Popularitas,persaingan untuk meraih kekuasaan, usaha untuk memiliki sebanyak-banyaknya materi seolah sudah menjadi tujuan dari setiap usaha manusia di zaman ini. Tidak salah orang berusaha untuk menjadi kaya, tidak salah orang berpolitik untuk mendapatkan kekuasaan, dan begitu pula tidak salah orang-orang berusaha mendapatkan popularitas. Tapi akan menjadi salah ketika itu didapat dengan cara mencuri, melanggar peraturan yang sudah disepakati, sehingga berakibat merugikan orang lain. Lebih diperparah lagi jika sampai peraturanpun dapat dimanipulasi demi untuk kepentingan pribadi, karena pasti akan mencederai prinsip keadilan sosial.

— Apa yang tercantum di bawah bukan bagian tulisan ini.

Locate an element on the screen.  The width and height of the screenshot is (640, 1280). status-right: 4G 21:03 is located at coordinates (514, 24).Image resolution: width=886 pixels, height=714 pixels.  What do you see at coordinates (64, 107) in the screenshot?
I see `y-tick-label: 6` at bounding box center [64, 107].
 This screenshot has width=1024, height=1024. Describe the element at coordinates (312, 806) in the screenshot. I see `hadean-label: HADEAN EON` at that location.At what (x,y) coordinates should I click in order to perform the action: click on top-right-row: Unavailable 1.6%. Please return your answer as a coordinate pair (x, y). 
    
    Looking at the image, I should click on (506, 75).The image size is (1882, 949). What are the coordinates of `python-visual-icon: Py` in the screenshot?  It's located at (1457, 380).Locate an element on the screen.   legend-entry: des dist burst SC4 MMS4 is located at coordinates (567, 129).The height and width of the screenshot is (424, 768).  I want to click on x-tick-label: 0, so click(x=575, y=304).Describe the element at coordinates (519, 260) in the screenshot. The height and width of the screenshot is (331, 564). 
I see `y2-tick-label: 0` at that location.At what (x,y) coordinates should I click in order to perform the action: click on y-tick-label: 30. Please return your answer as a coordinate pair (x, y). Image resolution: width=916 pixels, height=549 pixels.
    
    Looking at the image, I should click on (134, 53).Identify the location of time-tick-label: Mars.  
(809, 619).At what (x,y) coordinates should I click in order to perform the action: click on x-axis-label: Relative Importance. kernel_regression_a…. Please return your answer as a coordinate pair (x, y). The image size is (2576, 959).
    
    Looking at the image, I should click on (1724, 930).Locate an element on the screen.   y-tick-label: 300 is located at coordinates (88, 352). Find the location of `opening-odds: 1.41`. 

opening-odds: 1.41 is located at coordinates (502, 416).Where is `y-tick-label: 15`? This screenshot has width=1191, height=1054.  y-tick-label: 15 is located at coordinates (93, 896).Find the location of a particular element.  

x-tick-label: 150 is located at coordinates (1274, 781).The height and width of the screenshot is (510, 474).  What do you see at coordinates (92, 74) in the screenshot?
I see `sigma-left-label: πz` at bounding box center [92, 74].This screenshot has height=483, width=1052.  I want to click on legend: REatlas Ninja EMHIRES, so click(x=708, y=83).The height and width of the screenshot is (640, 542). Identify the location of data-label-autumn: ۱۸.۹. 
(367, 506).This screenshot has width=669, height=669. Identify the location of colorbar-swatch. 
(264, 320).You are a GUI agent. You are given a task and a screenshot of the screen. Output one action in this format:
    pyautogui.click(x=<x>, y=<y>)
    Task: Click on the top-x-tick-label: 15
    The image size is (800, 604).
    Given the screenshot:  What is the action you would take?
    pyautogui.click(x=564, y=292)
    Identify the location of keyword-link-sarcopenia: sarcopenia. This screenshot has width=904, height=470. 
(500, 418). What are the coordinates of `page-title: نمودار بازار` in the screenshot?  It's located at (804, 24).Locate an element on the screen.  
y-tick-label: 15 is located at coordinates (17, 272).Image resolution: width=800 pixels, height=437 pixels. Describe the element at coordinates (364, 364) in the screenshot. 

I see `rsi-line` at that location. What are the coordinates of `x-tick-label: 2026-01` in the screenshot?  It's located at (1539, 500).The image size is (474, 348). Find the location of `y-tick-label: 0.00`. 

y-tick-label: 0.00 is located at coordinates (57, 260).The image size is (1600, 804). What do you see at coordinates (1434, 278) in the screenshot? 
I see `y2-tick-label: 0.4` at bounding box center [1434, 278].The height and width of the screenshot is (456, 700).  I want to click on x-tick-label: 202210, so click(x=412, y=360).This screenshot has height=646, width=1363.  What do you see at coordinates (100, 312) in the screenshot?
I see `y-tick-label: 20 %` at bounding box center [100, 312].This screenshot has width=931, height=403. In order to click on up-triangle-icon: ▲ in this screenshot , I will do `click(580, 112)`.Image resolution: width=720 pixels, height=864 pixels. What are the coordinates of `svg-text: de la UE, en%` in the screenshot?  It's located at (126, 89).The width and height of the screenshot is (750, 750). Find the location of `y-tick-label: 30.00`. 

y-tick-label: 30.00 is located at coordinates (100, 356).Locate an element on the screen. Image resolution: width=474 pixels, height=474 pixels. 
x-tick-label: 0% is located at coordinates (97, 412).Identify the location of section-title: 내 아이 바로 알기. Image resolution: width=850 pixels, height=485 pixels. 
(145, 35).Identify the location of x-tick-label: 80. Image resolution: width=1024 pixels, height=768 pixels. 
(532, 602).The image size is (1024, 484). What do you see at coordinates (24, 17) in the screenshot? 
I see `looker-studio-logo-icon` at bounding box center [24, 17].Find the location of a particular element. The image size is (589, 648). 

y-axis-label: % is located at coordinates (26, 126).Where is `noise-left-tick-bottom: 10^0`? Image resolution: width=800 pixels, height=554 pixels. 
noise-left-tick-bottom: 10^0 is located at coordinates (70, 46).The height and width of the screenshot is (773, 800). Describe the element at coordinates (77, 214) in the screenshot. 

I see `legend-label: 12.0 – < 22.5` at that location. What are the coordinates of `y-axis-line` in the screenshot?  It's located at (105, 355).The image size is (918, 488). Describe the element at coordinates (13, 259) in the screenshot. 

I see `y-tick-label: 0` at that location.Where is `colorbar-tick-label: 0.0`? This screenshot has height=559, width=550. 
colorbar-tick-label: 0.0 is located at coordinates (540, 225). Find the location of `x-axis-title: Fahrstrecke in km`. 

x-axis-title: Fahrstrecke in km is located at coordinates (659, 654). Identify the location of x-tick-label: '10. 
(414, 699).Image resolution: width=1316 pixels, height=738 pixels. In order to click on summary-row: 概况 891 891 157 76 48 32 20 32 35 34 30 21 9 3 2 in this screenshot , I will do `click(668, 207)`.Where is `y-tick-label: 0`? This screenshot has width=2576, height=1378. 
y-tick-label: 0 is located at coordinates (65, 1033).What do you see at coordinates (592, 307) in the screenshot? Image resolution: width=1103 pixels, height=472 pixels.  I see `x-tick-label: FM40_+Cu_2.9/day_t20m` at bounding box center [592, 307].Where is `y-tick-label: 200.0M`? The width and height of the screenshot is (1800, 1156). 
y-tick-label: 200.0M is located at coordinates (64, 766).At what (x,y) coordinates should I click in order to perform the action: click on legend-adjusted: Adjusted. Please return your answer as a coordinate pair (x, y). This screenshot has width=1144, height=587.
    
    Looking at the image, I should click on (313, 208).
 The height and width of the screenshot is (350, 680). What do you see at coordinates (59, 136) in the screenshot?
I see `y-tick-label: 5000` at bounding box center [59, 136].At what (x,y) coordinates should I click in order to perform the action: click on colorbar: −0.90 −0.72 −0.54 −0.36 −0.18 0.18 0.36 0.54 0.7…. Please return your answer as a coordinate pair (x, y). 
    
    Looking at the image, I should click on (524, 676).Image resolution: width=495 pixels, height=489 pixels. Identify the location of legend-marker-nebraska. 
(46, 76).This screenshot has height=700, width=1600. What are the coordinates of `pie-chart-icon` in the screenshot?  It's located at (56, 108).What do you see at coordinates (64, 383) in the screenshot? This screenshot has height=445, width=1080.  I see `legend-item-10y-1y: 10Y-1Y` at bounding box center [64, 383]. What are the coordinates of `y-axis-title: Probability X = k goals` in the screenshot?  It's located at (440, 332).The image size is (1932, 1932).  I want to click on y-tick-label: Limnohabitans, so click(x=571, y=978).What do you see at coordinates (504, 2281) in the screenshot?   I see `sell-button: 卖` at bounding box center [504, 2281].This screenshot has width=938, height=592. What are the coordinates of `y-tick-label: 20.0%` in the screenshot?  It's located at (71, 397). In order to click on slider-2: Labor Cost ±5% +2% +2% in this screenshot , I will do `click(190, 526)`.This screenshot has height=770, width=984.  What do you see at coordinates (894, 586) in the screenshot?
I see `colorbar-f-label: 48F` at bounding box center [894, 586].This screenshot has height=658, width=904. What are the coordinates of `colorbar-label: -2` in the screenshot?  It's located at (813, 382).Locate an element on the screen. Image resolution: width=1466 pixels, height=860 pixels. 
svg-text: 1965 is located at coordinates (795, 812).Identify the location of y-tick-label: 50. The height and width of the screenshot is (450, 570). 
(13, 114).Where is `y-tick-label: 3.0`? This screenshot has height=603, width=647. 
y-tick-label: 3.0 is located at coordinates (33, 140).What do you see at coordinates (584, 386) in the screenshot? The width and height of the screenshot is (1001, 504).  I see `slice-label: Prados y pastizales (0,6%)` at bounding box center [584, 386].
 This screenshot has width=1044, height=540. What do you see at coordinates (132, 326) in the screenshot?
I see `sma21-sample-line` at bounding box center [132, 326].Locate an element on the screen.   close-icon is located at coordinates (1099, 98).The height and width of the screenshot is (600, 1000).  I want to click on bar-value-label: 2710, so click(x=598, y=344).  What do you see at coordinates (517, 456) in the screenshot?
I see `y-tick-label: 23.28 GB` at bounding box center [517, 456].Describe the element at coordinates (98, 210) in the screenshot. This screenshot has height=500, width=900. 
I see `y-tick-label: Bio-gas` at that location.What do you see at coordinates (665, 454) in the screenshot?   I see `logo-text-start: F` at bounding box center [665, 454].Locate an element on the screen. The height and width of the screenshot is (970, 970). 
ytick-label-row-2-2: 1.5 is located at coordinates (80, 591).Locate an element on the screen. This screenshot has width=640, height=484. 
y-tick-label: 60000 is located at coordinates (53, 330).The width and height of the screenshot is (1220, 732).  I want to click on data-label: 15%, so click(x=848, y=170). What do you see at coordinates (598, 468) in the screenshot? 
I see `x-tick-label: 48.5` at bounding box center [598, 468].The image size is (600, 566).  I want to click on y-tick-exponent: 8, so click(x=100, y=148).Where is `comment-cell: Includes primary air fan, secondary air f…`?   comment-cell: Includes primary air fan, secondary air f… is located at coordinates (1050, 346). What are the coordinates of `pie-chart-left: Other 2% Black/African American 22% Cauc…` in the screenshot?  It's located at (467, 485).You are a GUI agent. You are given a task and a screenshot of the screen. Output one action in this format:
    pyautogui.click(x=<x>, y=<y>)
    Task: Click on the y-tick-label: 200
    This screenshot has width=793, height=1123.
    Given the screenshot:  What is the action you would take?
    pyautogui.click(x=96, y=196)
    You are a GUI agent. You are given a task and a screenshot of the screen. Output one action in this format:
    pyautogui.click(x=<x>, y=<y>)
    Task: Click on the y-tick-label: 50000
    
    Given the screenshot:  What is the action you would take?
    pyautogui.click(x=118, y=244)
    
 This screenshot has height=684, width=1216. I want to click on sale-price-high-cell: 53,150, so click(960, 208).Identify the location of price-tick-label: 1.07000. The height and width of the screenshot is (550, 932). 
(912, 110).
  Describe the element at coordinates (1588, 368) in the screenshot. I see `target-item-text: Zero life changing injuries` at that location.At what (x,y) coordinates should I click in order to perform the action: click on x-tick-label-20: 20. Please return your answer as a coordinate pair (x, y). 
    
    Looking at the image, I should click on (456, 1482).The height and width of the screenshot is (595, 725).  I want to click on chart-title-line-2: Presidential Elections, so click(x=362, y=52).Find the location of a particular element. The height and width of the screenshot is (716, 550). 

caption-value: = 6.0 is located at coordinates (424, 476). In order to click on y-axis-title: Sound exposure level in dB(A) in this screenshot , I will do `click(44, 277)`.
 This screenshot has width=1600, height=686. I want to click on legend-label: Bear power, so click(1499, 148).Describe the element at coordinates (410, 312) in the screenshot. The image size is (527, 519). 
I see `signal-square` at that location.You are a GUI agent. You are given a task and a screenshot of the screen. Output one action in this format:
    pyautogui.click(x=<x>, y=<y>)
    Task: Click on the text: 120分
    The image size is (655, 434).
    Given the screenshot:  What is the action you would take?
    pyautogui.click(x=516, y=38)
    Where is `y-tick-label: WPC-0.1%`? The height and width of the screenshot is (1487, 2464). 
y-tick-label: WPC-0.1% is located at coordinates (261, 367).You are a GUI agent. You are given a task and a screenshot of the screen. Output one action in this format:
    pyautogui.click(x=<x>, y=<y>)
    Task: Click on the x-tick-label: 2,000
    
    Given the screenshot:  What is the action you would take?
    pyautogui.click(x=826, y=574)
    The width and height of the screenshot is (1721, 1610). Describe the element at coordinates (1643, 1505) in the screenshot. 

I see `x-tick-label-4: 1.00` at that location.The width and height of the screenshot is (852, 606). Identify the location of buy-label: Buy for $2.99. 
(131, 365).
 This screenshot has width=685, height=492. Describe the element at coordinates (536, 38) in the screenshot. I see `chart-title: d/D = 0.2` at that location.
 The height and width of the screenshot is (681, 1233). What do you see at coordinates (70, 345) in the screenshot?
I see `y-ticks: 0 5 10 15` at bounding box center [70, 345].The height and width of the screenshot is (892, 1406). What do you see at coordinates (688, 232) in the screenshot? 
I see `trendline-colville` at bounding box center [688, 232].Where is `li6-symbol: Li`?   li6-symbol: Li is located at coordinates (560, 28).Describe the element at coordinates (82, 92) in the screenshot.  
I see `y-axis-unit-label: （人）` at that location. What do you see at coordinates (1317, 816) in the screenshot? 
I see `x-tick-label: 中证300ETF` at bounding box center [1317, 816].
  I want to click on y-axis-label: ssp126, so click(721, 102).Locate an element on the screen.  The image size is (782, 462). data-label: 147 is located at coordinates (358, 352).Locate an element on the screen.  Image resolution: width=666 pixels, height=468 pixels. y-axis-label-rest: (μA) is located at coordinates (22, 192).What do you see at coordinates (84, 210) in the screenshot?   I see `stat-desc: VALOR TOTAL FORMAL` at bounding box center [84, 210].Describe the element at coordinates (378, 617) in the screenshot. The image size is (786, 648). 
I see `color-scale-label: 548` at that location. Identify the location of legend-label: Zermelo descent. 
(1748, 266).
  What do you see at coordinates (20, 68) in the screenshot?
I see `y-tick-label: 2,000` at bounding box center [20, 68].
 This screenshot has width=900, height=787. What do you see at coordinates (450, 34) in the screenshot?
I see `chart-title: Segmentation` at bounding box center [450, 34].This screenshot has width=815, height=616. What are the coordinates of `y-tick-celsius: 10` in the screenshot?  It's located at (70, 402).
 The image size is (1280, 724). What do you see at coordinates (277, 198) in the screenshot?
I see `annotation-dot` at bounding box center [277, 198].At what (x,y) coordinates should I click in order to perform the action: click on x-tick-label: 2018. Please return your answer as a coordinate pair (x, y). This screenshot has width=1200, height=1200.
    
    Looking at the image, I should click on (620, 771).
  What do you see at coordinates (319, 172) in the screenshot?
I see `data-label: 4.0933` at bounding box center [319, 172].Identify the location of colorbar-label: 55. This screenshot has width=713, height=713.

Demokrasi seolah sudah menjadi puncak dari pencapaian peradaban umat manusia. Usaha kritis terhadap demokrasi langsung dicap sebagai gerakan pengacau stabiltas masyarakat. Sekalipun sudah jelas-jelas ada perbedaan mendasar antara prinsip bermusyawarah dan demokrasi, namun tetap saja saat ini benarnya orang banyak dijadikan acuan kebenaran. Padahal benarnya orang banyak belum tentu benar.

Jangan sampai “bunga layu sebelum berkembang”, mumpung masih ada banyak hal yang dapat kita pikirkan dan kerjakan bersama. Mumpung masih ada waktu bagi kita duduk-duduk dengan kepala dingin tanpa ada curiga satu dengan yang lain. Meskipun kepercayaan itu semakin tipis karena adanya kesalah pahaman atau bahkan pengkhianatan demi pengkhianatan yang terang-terangan, tapi siapa tahu dengan kita menimbang kembali kesamaan dan ketidaksamaan yang saat ini ada, akan muncul kembali tunas optimisme Maiyah terhadap Indonesia.